Three times each semester, a knell rings for an MFA Creative Fiction student at CSU. Do you hear it? That, my friend, is the harkening of a deadline.
Three stories a semester might not seem like much. Each clocking in at somewhere close to twenty pages, double spaced, they’re perfectly manageable when looked at as a steady pile of paper, joined together with a paper clip or staple and reassuringly stamped with your name. But that’s just the end result. Twenty pages translated at 250 words a page is 5,000 words a story, which means in a semester you must go from a flashing cursor to 15,000 words. And not just any words. These are not ramshackle college papers that you toss out over a caffeine-fueled night in the library. These papers are delicate confections spun from your mind, integrating soul and thought and vocabulary into one succinct story that has the power to move, to effect, to change lives.
That’s the dream, anyway.
The reality is harsher when that deadline is staring you in the face. At least for me, the knee-jerk response is to do something I’m comfortable with, which in my case means third-person point of view. Have you ever heard the phrase “ships are safe in harbors, but that’s not what ships are for”? The first part of that quote is true of my writing life: I definitely feel safe in my particular POV harbor.

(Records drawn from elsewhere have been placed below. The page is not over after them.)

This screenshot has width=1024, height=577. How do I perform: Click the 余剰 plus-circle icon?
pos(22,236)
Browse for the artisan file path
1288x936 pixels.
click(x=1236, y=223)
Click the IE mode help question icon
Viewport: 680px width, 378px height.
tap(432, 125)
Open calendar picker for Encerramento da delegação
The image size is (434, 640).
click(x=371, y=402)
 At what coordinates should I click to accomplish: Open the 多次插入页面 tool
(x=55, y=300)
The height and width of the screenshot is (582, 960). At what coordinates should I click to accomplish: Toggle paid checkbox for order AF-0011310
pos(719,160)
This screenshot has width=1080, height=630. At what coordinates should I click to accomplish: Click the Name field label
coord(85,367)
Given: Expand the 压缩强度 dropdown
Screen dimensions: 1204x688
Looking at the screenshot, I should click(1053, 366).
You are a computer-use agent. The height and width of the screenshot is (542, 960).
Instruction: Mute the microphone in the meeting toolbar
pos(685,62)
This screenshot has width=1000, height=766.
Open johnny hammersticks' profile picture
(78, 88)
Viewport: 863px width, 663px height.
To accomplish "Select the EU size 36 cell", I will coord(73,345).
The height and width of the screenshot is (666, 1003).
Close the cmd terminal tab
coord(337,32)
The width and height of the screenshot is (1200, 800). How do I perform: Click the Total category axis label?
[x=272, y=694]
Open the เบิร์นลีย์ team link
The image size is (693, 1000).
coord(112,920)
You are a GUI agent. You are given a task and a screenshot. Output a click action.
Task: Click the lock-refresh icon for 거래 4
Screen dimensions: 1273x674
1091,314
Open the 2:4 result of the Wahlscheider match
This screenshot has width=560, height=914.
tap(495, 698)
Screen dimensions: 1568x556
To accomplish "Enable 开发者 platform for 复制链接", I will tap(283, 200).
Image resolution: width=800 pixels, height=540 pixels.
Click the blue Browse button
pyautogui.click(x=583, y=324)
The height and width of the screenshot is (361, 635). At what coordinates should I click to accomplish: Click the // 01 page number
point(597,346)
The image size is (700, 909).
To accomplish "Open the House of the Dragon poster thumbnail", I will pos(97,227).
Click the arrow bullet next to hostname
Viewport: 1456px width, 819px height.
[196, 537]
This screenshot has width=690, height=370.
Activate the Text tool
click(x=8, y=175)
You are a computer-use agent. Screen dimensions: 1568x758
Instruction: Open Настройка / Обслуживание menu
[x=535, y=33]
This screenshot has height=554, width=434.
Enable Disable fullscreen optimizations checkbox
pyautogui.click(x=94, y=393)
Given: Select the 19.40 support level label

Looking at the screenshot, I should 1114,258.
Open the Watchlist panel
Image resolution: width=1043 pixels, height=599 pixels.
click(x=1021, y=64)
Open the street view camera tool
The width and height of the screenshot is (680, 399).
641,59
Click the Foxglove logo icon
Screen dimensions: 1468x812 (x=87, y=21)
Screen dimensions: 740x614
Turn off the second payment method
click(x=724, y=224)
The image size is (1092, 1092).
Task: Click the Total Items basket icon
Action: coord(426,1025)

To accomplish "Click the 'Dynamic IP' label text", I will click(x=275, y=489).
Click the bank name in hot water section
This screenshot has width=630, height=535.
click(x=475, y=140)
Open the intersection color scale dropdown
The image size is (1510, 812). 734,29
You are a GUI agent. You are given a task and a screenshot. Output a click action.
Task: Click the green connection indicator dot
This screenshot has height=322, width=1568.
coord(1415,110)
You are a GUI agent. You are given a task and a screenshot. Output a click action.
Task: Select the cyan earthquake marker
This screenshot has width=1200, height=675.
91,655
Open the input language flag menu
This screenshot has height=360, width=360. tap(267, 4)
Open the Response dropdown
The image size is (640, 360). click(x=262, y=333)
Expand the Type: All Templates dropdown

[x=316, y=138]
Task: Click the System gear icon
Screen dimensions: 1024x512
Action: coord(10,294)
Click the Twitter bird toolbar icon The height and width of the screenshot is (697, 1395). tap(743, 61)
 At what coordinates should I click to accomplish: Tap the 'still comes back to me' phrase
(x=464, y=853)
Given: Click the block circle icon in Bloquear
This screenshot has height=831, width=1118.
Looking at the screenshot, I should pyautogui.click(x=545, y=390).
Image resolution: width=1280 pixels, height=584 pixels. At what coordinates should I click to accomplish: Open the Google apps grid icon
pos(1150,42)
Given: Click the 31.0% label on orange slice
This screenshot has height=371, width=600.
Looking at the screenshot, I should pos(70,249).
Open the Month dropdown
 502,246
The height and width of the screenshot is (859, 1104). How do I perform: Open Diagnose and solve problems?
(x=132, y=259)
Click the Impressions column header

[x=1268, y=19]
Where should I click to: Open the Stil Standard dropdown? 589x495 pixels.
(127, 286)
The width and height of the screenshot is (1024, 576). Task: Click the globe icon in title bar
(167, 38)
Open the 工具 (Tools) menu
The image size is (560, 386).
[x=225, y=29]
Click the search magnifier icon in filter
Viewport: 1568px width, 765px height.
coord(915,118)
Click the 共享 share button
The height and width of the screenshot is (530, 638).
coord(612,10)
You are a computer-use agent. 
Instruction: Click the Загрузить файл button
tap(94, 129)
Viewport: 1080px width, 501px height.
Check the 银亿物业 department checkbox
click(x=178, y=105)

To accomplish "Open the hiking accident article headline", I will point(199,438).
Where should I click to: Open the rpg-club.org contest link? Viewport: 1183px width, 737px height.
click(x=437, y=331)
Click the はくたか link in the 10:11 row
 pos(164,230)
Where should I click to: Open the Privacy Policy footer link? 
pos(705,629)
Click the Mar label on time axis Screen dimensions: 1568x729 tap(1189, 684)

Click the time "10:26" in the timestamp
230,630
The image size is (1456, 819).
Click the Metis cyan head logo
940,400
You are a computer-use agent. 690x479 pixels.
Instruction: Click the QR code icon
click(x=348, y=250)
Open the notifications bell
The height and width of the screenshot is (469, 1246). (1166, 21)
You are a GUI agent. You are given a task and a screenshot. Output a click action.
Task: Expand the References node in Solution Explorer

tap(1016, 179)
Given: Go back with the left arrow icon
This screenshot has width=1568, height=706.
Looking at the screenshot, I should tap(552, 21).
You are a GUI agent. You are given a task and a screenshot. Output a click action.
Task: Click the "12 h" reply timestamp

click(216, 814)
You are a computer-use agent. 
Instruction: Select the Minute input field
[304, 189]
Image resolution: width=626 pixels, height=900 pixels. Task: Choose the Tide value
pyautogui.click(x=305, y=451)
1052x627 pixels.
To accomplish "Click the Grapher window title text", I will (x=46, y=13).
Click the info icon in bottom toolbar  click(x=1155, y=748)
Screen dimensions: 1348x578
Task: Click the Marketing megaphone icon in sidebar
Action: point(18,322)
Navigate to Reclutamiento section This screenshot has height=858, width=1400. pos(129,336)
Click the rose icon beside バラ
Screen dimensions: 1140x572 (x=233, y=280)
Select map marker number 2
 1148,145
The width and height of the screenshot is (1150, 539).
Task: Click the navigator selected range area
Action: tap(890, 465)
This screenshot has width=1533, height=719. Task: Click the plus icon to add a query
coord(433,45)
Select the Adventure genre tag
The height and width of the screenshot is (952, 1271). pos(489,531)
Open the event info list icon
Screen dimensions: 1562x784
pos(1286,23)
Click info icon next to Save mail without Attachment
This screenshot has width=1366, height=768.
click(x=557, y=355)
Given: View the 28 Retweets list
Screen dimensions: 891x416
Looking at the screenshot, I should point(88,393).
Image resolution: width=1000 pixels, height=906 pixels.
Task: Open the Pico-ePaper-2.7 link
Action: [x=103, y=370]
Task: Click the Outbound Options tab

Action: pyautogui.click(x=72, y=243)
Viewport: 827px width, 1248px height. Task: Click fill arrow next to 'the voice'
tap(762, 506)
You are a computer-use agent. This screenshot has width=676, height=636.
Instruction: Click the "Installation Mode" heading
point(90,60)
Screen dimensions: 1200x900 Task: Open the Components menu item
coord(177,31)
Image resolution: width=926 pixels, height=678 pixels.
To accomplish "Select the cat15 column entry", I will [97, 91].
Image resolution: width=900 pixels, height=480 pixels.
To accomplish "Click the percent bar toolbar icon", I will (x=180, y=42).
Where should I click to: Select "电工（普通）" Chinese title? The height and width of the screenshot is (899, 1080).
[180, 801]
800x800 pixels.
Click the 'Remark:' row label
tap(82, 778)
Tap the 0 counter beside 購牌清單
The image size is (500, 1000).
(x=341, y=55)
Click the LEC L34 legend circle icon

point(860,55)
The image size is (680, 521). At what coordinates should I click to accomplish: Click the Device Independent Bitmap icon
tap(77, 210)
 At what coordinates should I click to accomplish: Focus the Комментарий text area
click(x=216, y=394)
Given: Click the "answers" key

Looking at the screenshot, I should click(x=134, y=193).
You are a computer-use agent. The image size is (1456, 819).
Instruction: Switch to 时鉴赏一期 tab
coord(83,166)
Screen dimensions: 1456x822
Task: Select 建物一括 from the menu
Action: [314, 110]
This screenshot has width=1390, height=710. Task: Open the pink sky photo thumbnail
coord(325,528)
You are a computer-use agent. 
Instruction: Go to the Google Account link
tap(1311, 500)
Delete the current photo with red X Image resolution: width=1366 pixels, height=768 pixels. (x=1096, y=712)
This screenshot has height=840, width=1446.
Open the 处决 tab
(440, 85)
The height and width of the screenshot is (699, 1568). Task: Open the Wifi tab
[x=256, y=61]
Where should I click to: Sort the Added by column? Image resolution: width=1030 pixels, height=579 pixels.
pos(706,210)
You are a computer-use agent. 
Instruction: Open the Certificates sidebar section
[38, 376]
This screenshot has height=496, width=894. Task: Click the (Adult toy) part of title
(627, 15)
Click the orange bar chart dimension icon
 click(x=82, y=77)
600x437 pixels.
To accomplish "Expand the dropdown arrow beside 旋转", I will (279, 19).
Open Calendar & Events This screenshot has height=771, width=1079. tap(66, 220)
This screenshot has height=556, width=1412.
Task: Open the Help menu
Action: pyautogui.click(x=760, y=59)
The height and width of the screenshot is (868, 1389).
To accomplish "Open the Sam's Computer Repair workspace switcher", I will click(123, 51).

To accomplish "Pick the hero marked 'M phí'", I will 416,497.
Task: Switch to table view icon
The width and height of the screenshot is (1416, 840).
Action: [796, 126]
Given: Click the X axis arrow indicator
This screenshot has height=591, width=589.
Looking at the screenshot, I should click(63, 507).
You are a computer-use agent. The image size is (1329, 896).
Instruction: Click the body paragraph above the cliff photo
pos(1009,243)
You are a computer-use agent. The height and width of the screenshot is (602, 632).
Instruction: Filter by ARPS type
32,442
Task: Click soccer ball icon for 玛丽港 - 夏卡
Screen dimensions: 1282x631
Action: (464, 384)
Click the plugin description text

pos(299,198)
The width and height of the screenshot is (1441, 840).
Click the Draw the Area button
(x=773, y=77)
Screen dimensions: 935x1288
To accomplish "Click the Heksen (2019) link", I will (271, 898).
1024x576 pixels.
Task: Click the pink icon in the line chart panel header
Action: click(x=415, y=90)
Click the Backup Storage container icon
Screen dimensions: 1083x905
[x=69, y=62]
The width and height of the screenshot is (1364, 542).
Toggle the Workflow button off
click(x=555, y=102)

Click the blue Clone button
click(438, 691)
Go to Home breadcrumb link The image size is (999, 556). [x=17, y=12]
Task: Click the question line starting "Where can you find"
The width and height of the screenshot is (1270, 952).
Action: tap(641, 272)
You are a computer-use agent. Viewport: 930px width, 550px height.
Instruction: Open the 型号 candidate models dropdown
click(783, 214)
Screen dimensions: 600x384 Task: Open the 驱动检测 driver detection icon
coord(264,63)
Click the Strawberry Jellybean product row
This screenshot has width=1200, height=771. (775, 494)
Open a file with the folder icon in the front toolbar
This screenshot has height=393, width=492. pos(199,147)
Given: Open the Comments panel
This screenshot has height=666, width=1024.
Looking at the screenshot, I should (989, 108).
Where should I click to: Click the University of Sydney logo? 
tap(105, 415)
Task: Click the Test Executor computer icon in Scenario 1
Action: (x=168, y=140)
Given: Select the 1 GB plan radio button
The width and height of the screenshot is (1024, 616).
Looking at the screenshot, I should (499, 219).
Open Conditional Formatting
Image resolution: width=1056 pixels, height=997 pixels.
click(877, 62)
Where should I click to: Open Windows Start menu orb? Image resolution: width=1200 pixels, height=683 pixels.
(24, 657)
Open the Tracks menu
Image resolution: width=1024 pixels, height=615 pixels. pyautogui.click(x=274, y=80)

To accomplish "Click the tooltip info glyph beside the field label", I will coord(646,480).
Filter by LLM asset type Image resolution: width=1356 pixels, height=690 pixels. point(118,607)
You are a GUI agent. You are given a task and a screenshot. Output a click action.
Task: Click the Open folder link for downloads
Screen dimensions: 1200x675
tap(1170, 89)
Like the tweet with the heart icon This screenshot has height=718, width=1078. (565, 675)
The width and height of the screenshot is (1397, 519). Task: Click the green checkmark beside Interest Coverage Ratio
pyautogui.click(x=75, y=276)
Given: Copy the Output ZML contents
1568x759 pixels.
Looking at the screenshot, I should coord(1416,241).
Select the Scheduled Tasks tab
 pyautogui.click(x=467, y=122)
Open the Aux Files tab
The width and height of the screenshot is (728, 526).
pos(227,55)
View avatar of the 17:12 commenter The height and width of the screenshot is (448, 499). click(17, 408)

When thinking of a story idea, I nearly always see it from the perspective of an omniscient narrator, who can peek in and out of the minds of her characters on a whim. But if you’ve read a few books over your lifetime (if you’re reading this blog, I’ll assume you have), you will come to the realization, as I did, that not every book is written in one point of view. Not everyone shares my love for that omniscient third-person butting their heads into the narrative.
In class this semester, I’ve had the opportunity to watch my peers work wonders with second-person close, first-person distant, and every other point of view mentioned in the grammar text books. Both of my submissions, while lovely and artful (to my mind, at least), stayed close to comfortable shore, remaining in third-person.
So when it came time to write the last story of my first semester of graduate studies, I could stay safe, or I could play it fast and loose with perspective.
With that deadline looming in your mind, it is so very easy to become inured in choosing the path of least resistance. This doesn’t mean my previous stories were bad, but it does mean that I have not yet attacked a major writer insecurity head on.
I wrote my final story in the first-person point of view, and I have to say: the experience was enlightening and—dare I say it—fun. After getting over my fears that it wouldn’t be any good, that it would be too difficult to accomplish in the time allotted, I stopped worrying and started writing.
This lesson is a valuable one for any writer, especially those pursuing further education. We’re not studying because we want to maintain our skills; we’re studying because we want to grow. Taking a risk by confronting your writer insecurities can be a powerful experience. Not every piece will be a master work, but that’s true of anything you’ve written.
My new truism I’ll remember whenever I sit down to my keyboard: writers may be safe in their usual harbors, but that’s not what stories are for.